• Stored entries:
----------
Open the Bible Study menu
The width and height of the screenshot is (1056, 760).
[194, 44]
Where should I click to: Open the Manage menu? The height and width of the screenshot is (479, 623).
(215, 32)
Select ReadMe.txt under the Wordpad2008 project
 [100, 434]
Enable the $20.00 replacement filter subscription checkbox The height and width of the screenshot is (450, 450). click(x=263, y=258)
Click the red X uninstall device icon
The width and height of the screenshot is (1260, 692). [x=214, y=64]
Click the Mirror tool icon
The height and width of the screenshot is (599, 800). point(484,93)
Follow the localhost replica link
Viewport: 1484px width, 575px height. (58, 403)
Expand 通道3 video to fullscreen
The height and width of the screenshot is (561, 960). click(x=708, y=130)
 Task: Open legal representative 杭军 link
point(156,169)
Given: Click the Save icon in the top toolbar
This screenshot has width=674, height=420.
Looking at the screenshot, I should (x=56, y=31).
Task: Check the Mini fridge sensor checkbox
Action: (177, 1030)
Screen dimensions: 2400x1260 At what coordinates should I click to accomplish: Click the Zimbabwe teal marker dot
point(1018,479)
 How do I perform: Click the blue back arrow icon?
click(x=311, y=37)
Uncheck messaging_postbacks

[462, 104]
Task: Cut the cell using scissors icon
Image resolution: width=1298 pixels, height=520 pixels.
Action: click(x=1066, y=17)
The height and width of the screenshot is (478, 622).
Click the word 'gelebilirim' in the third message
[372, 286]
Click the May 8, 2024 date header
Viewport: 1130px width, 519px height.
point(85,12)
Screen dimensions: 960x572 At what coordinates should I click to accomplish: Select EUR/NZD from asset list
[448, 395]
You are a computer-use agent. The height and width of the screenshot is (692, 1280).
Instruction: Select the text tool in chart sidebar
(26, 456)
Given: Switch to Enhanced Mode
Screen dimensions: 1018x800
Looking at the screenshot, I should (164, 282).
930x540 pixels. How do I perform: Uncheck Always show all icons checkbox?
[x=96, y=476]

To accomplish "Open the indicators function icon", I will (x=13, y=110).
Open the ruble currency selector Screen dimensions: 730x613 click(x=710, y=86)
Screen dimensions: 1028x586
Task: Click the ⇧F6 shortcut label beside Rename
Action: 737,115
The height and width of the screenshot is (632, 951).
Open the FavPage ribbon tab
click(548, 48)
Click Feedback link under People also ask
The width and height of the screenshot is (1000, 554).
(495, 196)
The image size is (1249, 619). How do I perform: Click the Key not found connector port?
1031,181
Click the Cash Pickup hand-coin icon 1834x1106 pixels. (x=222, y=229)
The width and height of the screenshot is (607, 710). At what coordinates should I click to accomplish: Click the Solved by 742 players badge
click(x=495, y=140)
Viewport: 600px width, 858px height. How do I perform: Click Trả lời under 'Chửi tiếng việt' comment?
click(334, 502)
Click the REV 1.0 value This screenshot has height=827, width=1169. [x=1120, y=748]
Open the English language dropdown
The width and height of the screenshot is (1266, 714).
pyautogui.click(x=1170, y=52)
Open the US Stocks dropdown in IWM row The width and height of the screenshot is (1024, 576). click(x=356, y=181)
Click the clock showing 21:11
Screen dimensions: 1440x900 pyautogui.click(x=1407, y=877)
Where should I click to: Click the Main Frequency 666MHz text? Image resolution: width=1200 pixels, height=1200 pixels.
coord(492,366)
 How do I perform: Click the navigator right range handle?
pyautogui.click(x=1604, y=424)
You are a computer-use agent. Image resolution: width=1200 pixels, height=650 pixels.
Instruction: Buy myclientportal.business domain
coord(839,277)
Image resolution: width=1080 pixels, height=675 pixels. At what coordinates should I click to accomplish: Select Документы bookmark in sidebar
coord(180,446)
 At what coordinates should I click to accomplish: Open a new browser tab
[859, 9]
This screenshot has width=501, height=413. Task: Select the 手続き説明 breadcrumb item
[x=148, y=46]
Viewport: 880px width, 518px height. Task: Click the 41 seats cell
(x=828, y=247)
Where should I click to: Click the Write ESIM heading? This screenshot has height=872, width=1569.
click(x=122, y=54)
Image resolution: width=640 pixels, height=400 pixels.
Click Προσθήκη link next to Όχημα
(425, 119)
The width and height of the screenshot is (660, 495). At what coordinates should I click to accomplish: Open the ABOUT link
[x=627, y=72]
----------
• Task to carry out:
From the very first line of the data through the line with "Enable the $20.00" in it, please reproduce each line exactly and output nothing more.

• Response:
Open the Bible Study menu
The width and height of the screenshot is (1056, 760).
[194, 44]
Where should I click to: Open the Manage menu? The height and width of the screenshot is (479, 623).
(215, 32)
Select ReadMe.txt under the Wordpad2008 project
 [100, 434]
Enable the $20.00 replacement filter subscription checkbox The height and width of the screenshot is (450, 450). click(x=263, y=258)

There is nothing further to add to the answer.